I just bought it and don't know what bouncing, and all that other jargon means.

Thanks!
Barbara
:-))
:confused:

ESP_Viper
08-13-2001, 07:44 PM
I dont know the program you have... but I can tell you what bouncing is. Try going to the manufactorer's website.

Let's say you record 5 channels of audio simultaneously... You need more channels to record on, so you can 'bounce' those 5 down to one. So you now have more channels available to you. I just used 5 as a number, it just depends on how many you record and how many channels your equipment can record at once. Hope this helps a little...

mjamer
08-13-2001, 08:24 PM
Bouncing (hehe, in my experience) is mainly used because the computer can't keep up.

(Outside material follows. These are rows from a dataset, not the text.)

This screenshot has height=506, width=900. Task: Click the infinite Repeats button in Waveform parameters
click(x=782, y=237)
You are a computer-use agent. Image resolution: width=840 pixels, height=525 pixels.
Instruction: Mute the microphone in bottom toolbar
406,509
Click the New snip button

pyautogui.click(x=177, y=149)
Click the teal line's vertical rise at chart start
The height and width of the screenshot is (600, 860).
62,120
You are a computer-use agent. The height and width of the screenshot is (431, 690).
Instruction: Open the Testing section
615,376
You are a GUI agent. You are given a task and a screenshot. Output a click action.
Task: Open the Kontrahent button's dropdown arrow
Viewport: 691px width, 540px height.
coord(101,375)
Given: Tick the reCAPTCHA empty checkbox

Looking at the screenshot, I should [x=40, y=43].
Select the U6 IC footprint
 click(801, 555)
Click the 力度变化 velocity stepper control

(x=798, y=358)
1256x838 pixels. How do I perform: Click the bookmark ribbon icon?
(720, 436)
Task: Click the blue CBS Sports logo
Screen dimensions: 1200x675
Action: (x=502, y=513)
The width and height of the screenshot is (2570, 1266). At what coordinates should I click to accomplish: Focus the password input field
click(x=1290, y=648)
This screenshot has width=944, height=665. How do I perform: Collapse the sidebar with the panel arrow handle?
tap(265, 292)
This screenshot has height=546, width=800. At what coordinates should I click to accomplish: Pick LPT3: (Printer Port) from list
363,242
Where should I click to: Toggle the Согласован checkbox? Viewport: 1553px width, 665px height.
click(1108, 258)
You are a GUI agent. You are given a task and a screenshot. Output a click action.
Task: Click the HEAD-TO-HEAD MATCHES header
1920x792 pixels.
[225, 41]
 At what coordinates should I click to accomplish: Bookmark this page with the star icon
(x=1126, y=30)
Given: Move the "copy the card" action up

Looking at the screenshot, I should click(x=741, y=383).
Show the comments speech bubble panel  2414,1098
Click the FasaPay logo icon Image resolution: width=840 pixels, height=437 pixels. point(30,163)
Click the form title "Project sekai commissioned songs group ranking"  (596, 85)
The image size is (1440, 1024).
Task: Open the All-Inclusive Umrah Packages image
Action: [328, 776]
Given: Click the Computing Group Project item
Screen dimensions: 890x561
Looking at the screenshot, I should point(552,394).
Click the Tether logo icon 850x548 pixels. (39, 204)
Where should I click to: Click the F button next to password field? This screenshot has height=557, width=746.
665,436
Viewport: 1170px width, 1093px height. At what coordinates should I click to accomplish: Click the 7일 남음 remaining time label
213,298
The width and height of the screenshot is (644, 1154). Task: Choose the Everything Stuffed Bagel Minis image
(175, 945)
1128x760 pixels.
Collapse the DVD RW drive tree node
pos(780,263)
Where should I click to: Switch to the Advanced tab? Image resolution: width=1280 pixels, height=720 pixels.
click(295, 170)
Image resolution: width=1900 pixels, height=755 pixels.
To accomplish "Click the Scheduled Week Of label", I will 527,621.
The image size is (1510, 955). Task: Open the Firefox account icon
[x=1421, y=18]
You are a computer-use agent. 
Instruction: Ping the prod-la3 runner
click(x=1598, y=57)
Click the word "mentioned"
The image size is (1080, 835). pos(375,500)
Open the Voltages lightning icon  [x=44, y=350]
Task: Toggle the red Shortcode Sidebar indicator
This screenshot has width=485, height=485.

I'll build on ESP's 5 tracks of audio, your computer trying to play back 5 audio tracks simultaneously will probably choke, especially if you have some sort of audio effects patched in over those audio tracks. Top that off by trying to play those 5 tracks, and record a 6th and you probably have a frozen computer. To keep that from happening, you mix the 5 tracks down into one track (bouncing). This can be done on a temporary basis as well (my choice).. allowing you to play 1 track, while recording one.. then go back to having 6 tracks. If you need to fix say a solo or something, then you still have the separate tracks to edit and mix back down.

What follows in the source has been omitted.